SUPPLIED MATERIAL
□ □ □ □

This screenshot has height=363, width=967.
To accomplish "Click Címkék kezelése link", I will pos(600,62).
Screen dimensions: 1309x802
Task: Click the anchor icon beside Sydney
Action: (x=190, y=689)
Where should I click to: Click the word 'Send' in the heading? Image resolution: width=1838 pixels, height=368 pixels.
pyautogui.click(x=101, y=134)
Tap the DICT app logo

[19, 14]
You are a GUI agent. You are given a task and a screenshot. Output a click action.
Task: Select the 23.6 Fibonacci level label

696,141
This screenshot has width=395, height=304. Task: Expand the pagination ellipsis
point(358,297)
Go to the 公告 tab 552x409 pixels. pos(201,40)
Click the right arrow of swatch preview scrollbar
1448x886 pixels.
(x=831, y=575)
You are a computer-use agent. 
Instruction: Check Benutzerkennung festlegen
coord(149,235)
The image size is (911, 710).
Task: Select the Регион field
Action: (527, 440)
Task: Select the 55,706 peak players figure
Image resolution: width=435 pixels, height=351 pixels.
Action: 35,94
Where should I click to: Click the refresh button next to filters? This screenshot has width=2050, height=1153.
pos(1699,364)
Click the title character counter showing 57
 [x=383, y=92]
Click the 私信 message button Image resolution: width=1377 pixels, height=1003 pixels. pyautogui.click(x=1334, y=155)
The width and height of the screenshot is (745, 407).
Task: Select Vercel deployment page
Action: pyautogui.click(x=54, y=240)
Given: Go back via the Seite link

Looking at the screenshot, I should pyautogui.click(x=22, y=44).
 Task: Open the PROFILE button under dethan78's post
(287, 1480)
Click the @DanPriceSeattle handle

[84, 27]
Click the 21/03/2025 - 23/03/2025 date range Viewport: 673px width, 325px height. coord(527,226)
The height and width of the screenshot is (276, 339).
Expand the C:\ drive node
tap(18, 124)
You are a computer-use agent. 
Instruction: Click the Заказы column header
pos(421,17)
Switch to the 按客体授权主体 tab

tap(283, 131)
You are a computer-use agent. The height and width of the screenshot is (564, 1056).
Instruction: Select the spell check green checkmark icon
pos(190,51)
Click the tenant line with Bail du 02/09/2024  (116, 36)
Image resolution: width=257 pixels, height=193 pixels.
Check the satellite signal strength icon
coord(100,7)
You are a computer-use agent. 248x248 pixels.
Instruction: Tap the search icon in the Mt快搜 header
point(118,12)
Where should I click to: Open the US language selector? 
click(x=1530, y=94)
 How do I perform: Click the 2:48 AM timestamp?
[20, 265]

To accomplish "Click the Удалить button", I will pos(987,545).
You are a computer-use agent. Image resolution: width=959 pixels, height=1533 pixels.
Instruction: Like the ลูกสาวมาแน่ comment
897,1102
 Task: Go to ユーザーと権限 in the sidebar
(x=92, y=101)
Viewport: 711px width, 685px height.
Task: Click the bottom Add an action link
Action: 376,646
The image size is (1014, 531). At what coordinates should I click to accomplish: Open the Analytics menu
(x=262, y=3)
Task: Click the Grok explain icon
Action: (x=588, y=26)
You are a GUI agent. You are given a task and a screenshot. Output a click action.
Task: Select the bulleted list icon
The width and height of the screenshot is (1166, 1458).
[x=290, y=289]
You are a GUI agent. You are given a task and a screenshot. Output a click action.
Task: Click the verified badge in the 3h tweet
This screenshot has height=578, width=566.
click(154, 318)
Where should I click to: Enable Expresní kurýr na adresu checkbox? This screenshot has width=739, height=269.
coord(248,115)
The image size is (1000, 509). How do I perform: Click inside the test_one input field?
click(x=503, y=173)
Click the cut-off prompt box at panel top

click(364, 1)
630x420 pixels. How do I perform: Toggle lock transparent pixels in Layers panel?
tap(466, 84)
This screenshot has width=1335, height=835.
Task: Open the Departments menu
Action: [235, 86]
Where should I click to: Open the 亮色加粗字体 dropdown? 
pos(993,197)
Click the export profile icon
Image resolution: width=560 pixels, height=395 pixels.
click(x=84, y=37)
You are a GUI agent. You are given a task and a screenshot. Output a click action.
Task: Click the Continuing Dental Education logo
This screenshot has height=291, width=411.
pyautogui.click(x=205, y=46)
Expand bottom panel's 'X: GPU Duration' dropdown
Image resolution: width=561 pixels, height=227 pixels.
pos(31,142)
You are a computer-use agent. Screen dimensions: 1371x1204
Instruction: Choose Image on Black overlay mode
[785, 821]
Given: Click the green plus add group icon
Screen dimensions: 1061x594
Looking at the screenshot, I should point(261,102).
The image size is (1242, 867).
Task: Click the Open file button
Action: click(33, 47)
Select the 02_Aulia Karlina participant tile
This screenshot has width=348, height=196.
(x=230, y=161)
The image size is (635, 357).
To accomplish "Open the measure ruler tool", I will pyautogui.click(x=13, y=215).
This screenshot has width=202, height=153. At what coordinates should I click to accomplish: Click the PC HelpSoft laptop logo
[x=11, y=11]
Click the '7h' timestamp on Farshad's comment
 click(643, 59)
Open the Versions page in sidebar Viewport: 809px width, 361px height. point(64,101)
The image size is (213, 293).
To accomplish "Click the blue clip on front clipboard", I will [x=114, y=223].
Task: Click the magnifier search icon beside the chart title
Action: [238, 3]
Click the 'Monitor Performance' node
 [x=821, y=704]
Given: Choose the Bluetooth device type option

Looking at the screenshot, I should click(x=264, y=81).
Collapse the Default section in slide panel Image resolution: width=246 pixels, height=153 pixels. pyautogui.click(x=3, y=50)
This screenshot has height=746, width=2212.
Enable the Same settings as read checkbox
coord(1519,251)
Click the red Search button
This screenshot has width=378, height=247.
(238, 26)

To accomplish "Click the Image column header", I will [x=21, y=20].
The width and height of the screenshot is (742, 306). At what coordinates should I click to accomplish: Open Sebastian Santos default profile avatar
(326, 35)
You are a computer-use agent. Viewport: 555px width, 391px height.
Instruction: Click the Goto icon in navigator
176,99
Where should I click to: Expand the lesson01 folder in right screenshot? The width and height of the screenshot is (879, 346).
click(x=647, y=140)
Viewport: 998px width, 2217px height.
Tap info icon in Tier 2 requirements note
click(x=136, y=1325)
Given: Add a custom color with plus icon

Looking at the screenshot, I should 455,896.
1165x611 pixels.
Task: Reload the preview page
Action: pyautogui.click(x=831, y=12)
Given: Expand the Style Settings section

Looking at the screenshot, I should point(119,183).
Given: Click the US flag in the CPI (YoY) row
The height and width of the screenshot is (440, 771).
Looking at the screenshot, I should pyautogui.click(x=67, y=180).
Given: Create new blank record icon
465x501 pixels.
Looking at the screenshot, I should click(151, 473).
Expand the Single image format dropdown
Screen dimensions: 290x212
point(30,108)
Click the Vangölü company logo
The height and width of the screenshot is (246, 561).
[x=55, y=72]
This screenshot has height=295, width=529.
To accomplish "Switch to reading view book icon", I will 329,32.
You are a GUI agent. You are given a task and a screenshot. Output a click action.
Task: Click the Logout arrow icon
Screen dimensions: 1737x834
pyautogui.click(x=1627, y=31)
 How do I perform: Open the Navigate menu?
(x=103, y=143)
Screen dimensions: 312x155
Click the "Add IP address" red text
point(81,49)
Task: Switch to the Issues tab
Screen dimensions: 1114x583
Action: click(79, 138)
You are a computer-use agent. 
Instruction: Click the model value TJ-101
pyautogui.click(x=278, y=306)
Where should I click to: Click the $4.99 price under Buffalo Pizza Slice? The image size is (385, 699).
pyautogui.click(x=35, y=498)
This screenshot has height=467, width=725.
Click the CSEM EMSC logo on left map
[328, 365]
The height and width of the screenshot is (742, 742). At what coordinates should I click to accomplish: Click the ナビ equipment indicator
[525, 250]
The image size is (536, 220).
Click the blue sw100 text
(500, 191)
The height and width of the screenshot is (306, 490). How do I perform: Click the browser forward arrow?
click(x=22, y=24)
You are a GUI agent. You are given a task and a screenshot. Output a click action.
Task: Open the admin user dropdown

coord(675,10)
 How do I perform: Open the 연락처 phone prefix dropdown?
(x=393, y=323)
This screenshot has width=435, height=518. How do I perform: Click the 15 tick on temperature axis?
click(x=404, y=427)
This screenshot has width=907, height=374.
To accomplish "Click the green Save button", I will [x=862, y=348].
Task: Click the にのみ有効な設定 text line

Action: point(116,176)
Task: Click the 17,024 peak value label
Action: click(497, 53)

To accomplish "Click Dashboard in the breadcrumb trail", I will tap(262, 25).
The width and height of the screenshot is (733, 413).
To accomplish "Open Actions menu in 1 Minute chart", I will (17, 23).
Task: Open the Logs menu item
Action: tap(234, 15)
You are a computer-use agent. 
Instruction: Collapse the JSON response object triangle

□ □ □ □

ASSIGNMENT
Set down, from the entries above, exactly the lines from the one with "This screenshot has width=202, height=153." up to and including the one with "The image size is (213, 293).", and no other lines.

ANSWER TO THE EXERCISE
This screenshot has width=202, height=153. At what coordinates should I click to accomplish: Click the PC HelpSoft laptop logo
[x=11, y=11]
Click the '7h' timestamp on Farshad's comment
 click(643, 59)
Open the Versions page in sidebar Viewport: 809px width, 361px height. point(64,101)
The image size is (213, 293).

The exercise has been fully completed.